# Getting my HDMI to TV to work properly



## G RET (Nov 2, 2008)

I recently built a new computer to fulfill my dream of having a wireless setup with my 42" 1080p philips lcd haha. and well it is sort of working, but i'm not sure if its coming in at 1080p resolution. That's not really the main issue though. What's really bothering me is that it keeps randomly cutting out to the "No video signal" screen, then returning to normal.. its awfully irritating. So if anyone has any ideas on how to fix this problem or knows the solution please drop me a reply.
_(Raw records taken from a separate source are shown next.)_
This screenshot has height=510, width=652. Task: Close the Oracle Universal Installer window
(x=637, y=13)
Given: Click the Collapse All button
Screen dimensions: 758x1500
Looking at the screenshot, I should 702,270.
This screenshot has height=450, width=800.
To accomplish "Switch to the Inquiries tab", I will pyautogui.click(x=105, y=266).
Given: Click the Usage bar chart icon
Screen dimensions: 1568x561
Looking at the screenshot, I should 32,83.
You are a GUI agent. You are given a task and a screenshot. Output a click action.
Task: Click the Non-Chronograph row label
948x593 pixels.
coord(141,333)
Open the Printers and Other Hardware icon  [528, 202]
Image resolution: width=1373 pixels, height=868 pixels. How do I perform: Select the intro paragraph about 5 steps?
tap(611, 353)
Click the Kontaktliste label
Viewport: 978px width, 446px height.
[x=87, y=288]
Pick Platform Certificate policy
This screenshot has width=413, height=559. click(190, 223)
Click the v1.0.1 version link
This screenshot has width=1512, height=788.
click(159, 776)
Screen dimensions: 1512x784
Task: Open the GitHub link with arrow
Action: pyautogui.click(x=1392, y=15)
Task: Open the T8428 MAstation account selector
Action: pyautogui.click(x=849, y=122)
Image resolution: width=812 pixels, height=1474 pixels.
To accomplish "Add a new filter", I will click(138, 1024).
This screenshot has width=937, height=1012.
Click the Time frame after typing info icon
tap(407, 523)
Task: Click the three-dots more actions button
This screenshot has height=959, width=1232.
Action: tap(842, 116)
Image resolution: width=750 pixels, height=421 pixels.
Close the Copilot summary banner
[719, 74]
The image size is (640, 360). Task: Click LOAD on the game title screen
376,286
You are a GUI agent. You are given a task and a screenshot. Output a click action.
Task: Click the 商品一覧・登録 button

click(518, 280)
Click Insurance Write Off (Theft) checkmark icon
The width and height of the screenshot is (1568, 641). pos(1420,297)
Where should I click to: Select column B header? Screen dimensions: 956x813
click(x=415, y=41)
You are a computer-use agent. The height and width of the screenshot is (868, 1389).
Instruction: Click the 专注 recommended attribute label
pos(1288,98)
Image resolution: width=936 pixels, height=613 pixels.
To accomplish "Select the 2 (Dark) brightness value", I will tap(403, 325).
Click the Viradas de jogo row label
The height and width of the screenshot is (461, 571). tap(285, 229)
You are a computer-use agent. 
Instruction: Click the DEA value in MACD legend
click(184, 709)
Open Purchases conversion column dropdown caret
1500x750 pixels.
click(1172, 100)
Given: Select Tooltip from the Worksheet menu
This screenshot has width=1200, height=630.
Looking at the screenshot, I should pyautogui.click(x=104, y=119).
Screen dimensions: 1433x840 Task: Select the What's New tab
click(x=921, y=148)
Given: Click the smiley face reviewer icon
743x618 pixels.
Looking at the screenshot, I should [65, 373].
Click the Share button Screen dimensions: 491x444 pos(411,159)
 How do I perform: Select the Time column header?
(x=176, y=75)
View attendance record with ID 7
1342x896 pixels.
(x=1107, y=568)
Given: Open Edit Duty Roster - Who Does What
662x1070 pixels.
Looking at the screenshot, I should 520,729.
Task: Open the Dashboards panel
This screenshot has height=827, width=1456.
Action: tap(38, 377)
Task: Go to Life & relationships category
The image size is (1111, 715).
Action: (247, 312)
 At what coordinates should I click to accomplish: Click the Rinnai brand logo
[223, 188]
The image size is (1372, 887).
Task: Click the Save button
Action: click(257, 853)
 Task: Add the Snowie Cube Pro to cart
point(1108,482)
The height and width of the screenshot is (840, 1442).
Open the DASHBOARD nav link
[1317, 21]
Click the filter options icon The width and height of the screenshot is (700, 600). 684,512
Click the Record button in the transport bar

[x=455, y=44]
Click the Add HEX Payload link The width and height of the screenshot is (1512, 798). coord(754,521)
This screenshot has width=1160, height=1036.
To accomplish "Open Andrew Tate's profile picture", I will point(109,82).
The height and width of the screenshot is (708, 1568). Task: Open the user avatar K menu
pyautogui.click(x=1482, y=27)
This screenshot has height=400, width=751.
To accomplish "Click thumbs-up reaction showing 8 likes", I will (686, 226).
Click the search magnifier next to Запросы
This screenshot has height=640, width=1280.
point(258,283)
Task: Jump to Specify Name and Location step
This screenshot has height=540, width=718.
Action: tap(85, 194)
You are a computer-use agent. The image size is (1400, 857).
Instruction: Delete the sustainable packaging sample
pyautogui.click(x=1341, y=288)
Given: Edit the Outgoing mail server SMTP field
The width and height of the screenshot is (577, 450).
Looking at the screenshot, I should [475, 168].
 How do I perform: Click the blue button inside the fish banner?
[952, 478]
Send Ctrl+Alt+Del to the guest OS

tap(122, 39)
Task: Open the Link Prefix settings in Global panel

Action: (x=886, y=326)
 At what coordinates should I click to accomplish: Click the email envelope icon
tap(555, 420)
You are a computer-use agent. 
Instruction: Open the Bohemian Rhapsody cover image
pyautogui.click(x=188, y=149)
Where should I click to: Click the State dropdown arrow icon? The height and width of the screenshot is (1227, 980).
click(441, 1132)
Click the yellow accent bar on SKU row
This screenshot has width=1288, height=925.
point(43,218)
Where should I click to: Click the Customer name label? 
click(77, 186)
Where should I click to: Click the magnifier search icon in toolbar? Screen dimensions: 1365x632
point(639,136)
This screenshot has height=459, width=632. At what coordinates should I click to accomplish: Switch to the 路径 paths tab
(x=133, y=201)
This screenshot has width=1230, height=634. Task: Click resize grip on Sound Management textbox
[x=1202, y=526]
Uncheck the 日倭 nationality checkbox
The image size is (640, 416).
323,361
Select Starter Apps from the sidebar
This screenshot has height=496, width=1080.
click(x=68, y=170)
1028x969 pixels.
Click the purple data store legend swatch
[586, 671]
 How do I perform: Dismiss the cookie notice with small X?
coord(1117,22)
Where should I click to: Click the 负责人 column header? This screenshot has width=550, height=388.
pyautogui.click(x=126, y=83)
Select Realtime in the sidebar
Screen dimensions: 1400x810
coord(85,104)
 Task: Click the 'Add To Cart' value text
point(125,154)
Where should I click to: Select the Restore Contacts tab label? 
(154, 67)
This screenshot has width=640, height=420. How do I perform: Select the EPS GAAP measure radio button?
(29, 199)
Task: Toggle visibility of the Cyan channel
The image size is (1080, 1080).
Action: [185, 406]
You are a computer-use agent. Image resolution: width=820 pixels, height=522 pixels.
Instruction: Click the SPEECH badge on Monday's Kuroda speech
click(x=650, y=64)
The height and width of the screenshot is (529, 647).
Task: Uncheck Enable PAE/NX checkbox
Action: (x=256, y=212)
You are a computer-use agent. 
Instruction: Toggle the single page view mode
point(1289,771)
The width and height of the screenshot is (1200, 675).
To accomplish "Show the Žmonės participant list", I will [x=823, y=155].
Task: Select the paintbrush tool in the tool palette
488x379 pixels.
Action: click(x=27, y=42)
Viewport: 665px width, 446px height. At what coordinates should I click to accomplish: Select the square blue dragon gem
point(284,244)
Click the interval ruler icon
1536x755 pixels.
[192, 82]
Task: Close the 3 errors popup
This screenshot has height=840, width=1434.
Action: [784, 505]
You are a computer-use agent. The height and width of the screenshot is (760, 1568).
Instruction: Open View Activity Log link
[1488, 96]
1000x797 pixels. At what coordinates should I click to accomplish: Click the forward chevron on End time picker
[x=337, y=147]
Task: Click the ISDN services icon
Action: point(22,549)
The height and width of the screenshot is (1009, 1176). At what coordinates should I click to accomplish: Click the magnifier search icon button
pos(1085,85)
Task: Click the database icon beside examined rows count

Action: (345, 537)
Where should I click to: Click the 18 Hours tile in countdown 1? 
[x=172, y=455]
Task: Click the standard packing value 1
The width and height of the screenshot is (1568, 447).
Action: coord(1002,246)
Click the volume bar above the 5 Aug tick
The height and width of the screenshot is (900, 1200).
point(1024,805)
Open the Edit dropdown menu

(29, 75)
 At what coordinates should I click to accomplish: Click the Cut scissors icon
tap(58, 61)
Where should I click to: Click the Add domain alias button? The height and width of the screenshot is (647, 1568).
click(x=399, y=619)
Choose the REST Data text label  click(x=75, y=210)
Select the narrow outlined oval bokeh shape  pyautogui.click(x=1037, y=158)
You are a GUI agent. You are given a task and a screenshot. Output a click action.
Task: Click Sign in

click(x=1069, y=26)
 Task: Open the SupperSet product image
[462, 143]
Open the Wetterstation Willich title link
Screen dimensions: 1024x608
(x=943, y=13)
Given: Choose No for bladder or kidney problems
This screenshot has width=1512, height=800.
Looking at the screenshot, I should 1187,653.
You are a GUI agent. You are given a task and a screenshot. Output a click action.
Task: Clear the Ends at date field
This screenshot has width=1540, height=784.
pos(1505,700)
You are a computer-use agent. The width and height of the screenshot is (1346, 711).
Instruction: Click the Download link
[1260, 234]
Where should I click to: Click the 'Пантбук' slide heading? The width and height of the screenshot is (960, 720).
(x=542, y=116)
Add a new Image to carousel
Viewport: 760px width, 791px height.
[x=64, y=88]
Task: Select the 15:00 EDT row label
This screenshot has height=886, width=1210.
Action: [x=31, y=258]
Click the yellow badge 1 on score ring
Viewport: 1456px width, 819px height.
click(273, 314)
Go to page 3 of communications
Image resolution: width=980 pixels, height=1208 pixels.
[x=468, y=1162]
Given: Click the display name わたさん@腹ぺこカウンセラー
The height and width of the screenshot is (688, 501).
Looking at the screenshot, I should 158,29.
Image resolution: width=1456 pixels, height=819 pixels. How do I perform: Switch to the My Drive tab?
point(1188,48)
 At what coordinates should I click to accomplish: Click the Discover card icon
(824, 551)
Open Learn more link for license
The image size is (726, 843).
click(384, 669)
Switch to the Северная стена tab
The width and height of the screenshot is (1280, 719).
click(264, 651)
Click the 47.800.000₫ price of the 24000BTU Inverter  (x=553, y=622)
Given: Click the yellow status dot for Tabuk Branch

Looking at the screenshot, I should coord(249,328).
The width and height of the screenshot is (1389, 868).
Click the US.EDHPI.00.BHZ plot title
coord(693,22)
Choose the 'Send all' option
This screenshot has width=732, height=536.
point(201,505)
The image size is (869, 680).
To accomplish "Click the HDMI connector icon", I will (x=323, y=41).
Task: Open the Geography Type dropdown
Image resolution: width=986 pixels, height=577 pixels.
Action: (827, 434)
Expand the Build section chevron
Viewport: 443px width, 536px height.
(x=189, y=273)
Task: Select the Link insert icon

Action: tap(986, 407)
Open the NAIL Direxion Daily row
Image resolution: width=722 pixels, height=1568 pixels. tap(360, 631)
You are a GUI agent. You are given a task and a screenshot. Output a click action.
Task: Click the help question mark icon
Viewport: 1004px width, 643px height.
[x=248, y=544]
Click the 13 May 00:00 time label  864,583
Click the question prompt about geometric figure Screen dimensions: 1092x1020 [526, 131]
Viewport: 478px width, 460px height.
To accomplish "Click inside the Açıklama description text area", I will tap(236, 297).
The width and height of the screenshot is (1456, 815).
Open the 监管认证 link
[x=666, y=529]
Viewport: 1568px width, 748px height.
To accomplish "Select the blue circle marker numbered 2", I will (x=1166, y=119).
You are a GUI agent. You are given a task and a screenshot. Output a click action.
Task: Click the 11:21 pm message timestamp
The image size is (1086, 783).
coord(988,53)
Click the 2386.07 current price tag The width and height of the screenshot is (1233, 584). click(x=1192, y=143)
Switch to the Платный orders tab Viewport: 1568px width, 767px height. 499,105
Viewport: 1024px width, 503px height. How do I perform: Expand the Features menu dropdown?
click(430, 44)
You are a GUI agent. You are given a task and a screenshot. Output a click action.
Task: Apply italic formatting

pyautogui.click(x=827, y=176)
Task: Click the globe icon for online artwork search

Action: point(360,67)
I've been looking but haven't found a similar problem yet. In case it helps, here are my computer specs:

DFI Lanparty DK P35 Motherboard
Intel Core 2 Quad Q6600 Kentsfield 2.4GHz
CORSAIR 8GB (4 x 2GB) 240-Pin DDR2 SDRAM DDR2 800
EVGA GeForce GTX 260 896MB 448-bit GDDR3 PCI Express
Seagate Barracuda 7200.10 ST3250410AS 250GB 7200 RPM SATA
Thermaltake W0116RU 750W PSU

and so on... i'm sure half of that can't be related to the issue already 

any help is much appreciated


----------



## Old Rich (May 31, 2007)

and welcome to the Forum

How long is the HDMI cable? Have you updated to the newest video drivers?


----------



## G RET (Nov 2, 2008)

the hdmi cable is 8 ft long and i updated to the latest drivers via nvidia's site


----------



## G RET (Nov 2, 2008)

babump


----------



## SpaceTraveler (May 27, 2006)

how often is it cutting off? I'm having the same problem but it's worse than yours. Mine keeps blacking out and returning but the screen starts to look like an old video game where I'd take out the cartridge when the game console was still on. I have a evga 7600GT


----------